(Saved data entries)
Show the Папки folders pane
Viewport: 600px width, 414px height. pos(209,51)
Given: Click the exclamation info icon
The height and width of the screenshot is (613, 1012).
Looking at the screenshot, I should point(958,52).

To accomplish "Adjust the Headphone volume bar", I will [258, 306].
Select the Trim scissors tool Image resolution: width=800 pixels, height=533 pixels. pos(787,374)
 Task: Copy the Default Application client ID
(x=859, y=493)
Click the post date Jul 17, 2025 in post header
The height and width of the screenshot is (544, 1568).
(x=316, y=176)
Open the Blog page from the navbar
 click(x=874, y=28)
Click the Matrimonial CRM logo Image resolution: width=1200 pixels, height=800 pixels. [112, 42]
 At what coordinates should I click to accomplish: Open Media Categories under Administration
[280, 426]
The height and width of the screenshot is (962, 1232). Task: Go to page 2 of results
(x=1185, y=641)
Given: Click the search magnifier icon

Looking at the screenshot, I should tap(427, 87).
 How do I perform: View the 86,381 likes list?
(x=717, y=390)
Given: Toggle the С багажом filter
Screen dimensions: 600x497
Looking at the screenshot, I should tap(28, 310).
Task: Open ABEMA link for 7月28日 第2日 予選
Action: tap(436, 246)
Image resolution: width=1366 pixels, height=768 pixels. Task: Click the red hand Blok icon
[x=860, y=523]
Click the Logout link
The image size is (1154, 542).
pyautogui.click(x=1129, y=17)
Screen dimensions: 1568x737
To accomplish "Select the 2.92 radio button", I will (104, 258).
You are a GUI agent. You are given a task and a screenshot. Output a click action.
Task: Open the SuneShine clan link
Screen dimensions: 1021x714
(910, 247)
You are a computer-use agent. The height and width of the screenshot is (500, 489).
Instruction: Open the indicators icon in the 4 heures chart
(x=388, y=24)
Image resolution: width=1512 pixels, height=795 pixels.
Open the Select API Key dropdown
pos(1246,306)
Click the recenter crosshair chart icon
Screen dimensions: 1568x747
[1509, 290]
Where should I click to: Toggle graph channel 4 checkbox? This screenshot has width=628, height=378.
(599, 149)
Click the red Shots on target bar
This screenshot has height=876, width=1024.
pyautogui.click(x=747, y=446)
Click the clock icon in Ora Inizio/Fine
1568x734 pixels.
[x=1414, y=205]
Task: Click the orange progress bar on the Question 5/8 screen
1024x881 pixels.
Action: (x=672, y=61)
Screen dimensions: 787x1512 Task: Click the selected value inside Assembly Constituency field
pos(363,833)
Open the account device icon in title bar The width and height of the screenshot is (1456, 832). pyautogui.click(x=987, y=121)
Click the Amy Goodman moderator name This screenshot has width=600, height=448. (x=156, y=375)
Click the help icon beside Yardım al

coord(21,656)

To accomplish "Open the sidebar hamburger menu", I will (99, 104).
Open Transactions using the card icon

◆ TASK OBJECTIVE: In the data above, find the line that contains "Given: Toggle the С багажом filter", then reproduce exactly every line from the first line through that line.

◆ ANSWER BOX:
Show the Папки folders pane
Viewport: 600px width, 414px height. pos(209,51)
Given: Click the exclamation info icon
The height and width of the screenshot is (613, 1012).
Looking at the screenshot, I should point(958,52).

To accomplish "Adjust the Headphone volume bar", I will [258, 306].
Select the Trim scissors tool Image resolution: width=800 pixels, height=533 pixels. pos(787,374)
 Task: Copy the Default Application client ID
(x=859, y=493)
Click the post date Jul 17, 2025 in post header
The height and width of the screenshot is (544, 1568).
(x=316, y=176)
Open the Blog page from the navbar
 click(x=874, y=28)
Click the Matrimonial CRM logo Image resolution: width=1200 pixels, height=800 pixels. [112, 42]
 At what coordinates should I click to accomplish: Open Media Categories under Administration
[280, 426]
The height and width of the screenshot is (962, 1232). Task: Go to page 2 of results
(x=1185, y=641)
Given: Click the search magnifier icon

Looking at the screenshot, I should tap(427, 87).
 How do I perform: View the 86,381 likes list?
(x=717, y=390)
Given: Toggle the С багажом filter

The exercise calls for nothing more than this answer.